Recently I was
watching the movie Fiddler on the Roof. I was struck by how similar the struggles of
Tevye are to the struggles of many of people of faith today.
When asked how
the tradition of matchmaking started he responds he does not know. How many of our own practices, religious or
otherwise, are traditions based on an unknown beginning?
I often
refer to the story of a young newlywed preparing to cook a pot roast for
dinner. Her husband comes in and asks
why she has cut off the end of the roast, she explains this is how her mother
cooks and that it tastes better this way.
Sometime later she is at her mother's watching her prepare a roast for
dinner. When the mother puts the whole
roast in the pan the daughter is surprised and asks why she didn't cut the end
off to make it taste better. The mother
looks at the daughter and laughs, letting the daughter know that she now had a
new larger pan and no longer needed to cut the end off to fit her old smaller
pan.
Where
do our traditions come from?
Watching Tevye
react to the changing times with his daughters is heart wrenching. As each daughter pushes the envelope,
breaking the tradition of prearranged marriage, he confronts God with the
question "Now what?"
Repeatedly Tevye is challenged until he
finally declares that he doesn't know if he can bend much more, he feels like
he might break. Giving up on traditions
can make one feel like they might break, it can feel like a small pinch or like
a powerful punch to the stomach.
Throughout this
story Tevye keeps coming back to love.
He sees love in his daughters' eyes, he questions the love in his own
marriage, and he wonders what love has to do with any of this.
In this week's
gospel lesson Mark 12:38-44, the scribes come into the temple with their large
sums for offering, it is what they do, it is what they have always done. This tradition has set them apart from those
who do not give and even those who give less.

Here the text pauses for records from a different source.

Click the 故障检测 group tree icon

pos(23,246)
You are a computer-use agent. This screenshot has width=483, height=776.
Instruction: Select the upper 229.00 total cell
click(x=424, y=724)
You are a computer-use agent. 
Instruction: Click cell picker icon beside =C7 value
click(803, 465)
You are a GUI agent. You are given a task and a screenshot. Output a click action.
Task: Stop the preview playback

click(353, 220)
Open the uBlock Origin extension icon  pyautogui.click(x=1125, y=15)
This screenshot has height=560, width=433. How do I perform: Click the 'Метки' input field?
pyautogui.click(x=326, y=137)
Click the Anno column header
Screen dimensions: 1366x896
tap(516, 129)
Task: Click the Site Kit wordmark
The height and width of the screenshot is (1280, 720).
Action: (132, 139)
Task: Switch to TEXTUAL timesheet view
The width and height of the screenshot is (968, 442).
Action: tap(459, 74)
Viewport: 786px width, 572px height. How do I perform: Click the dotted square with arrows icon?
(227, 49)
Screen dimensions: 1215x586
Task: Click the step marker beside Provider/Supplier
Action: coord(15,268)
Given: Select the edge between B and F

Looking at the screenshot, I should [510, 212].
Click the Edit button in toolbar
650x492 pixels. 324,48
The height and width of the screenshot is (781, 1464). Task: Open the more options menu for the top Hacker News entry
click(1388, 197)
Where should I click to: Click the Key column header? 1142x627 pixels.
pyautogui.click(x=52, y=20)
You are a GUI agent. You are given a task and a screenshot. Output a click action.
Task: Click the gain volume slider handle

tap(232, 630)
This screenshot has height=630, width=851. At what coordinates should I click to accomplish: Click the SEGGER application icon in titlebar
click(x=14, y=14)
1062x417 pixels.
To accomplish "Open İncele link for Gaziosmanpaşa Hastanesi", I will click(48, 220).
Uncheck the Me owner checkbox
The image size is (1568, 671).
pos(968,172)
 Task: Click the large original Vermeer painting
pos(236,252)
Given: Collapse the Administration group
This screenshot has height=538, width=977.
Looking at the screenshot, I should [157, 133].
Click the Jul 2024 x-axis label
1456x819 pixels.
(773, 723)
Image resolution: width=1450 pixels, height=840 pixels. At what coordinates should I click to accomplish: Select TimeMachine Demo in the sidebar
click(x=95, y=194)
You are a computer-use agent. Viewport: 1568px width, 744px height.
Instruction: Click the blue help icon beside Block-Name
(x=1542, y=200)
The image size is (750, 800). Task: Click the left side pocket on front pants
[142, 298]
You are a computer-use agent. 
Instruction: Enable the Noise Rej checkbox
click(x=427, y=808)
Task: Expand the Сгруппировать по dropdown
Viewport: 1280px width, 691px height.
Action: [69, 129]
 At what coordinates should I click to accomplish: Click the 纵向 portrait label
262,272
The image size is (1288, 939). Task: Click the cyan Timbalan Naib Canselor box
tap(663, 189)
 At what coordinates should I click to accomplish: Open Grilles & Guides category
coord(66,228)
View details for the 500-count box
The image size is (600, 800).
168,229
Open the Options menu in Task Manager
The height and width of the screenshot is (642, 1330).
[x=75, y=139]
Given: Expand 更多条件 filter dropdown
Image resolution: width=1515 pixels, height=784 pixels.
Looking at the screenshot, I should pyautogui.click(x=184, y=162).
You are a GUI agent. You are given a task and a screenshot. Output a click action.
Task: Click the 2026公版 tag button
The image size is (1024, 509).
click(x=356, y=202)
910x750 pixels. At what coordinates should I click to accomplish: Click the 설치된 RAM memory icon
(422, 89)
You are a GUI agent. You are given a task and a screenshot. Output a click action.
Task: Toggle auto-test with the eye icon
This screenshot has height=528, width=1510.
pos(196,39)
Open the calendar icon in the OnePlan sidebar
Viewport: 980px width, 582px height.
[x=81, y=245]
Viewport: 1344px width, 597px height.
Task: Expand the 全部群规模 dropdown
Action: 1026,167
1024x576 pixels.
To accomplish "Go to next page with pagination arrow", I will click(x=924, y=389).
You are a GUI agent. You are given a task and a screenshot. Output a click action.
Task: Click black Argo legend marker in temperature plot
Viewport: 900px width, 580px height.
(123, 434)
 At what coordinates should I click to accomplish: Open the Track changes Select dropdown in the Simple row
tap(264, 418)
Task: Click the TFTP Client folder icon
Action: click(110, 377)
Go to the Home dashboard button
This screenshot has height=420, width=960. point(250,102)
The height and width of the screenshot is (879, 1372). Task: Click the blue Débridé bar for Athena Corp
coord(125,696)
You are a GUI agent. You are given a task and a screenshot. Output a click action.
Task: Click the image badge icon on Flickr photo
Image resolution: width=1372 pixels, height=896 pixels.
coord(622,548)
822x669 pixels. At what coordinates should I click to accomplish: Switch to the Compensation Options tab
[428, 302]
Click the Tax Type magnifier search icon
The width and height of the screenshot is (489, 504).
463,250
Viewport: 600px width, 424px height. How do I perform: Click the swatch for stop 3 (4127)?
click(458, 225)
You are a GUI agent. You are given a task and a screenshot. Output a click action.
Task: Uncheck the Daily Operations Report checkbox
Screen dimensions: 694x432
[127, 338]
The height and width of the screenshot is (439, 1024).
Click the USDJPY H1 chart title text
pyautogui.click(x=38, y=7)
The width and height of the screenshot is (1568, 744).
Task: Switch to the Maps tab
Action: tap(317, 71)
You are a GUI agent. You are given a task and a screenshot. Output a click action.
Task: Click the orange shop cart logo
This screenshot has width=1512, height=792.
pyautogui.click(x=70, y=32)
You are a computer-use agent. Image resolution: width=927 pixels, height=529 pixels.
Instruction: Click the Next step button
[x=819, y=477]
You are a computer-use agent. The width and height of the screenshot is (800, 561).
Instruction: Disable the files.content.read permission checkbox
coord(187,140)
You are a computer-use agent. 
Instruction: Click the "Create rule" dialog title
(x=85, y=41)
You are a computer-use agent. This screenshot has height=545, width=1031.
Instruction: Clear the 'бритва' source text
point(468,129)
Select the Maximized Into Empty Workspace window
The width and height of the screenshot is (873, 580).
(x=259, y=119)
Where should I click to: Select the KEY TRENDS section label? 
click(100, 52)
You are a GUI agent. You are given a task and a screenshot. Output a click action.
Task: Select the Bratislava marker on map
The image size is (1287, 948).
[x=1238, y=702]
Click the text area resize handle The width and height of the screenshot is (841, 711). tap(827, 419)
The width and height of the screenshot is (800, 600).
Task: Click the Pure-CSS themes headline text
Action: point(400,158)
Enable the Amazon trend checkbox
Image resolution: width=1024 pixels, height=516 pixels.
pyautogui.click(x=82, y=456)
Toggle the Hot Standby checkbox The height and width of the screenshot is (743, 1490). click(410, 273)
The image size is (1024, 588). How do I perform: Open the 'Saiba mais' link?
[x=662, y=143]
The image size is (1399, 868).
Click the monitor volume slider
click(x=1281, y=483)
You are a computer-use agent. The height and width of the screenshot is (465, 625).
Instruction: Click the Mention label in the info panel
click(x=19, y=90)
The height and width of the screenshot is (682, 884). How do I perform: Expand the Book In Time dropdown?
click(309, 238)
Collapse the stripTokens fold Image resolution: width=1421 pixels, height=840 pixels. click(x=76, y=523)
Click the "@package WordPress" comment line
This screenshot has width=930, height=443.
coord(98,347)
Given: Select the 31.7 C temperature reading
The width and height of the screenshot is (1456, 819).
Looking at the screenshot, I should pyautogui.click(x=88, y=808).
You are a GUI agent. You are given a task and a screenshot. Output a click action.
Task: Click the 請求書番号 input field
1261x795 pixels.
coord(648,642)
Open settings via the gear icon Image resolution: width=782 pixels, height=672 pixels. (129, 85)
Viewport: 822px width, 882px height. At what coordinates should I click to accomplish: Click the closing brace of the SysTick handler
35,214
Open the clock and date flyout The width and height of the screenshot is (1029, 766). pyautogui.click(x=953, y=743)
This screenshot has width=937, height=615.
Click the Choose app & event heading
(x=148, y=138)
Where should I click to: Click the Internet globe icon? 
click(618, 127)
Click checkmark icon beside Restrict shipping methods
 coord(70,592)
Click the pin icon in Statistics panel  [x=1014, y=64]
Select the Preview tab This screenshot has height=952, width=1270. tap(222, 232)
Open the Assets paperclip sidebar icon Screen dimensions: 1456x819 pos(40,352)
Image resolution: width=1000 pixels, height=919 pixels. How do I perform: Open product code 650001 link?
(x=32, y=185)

Along comes a widow who puts in all she has-2 mites. Jesus points out to
the scribes that this widow has given more because she gave all she had. All the proper clothing, all the right words and a lot of money was not enough anymore.
What allows a
person to give all they have? LOVE! The scribes are not being asked to give up their traditions but they were being asked to recognize something more.
Traditions can
make us feel connected to others, connected to God; they can bring a sense of
home and security to our often chaotic lives.
They can also exclude people.
Should we accept without question all traditions? Is not our God big enough to handle the occasional
fist shake at the heavens; the occasional question? Can we not risk seeing our traditions through
new eyes, and ask ourselves "where is the love?"